Neuroglia consists of macro- and microglial cells. The neuroglial elements also include ependymal cells, which in some animals retain the ability to divide.

Macroglia are subdivided into astrocytes, or radiant gliocytes, and oligodendrocytes. Astrocytes are a wide variety of glial cells that have a stellate or arachnid shape. Astrocyte glia consists of protoplasmic and fibrous astrocytes.

Predominantly protoplasmic astrocytes are found in the gray matter of the brain. Their body has a relatively large size (15-25 microns) and numerous branched processes.
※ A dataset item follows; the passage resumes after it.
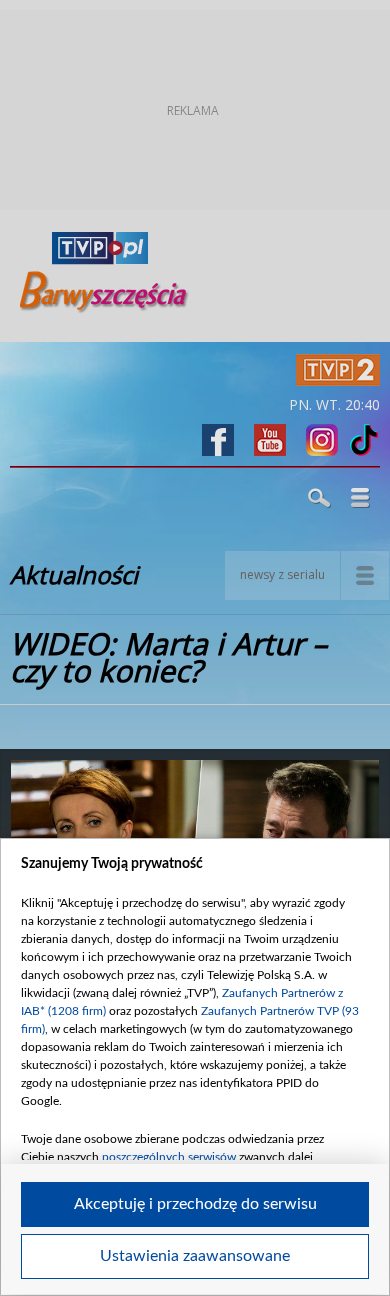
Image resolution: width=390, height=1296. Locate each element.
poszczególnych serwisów (169, 1157)
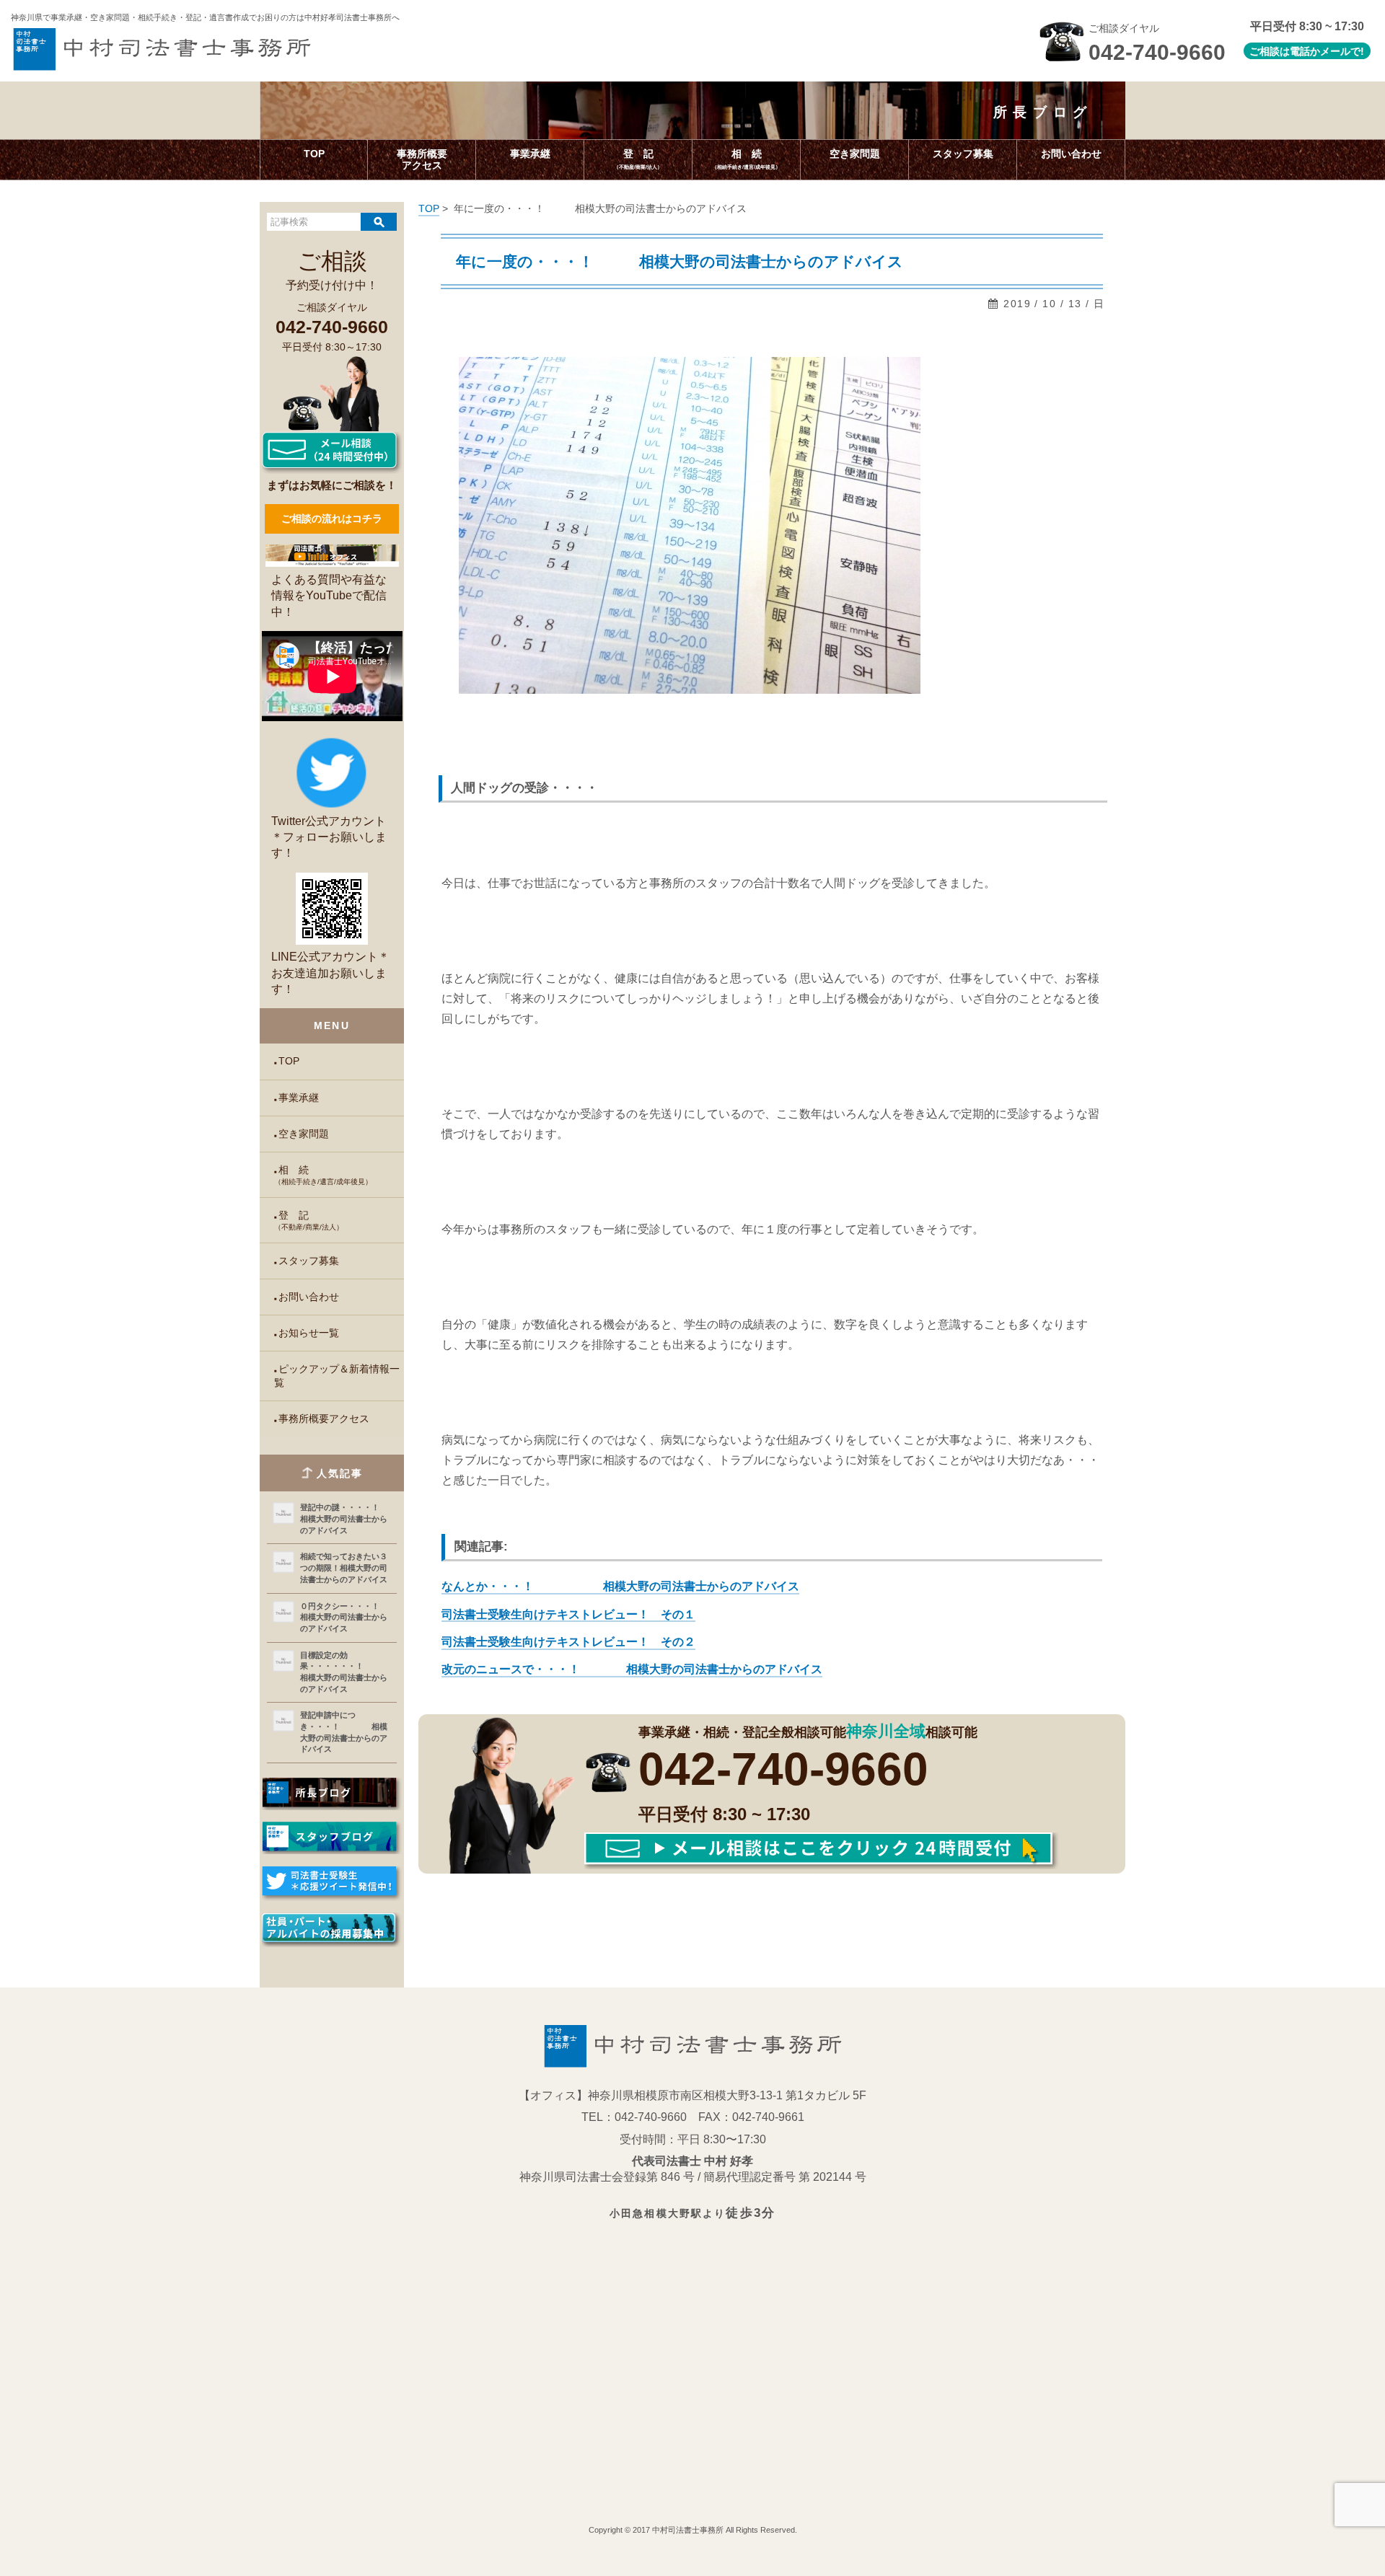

In the white matter of the brain are fibrous, or fibrous, astrocytes. They have a small body (7-11 microns) and long, slightly branched processes.

Astrocytes are the only cells that are located between the capillaries and bodies of neurons and are involved in the transport of substances from the blood to neurons and the transport of neuronal metabolic products back into the blood. Astrocytes form the blood-brain barrier. It ensures the selective passage of various substances from the blood into the brain tissue. Due to the blood-brain barrier in experiments, many metabolic products, toxins, viruses, poisons, when injected into the blood, are almost not detected in the cerebrospinal fluid.

Oligodendrocytes are small (body size about 5-6 microns) cells with weakly branched, relatively short and few processes. One of the main functions of oligodendrocytes is the formation of axon sheaths in the CNS. The oligodendrocyte winds its membrane around several axons of nerve cells, forming a multilayer myelin sheath. Oligodendrocytes perform another very important function- they participate in neuronophagy (from the Greek phagos - devouring), i.e. remove dead neurons by actively absorbing decay products.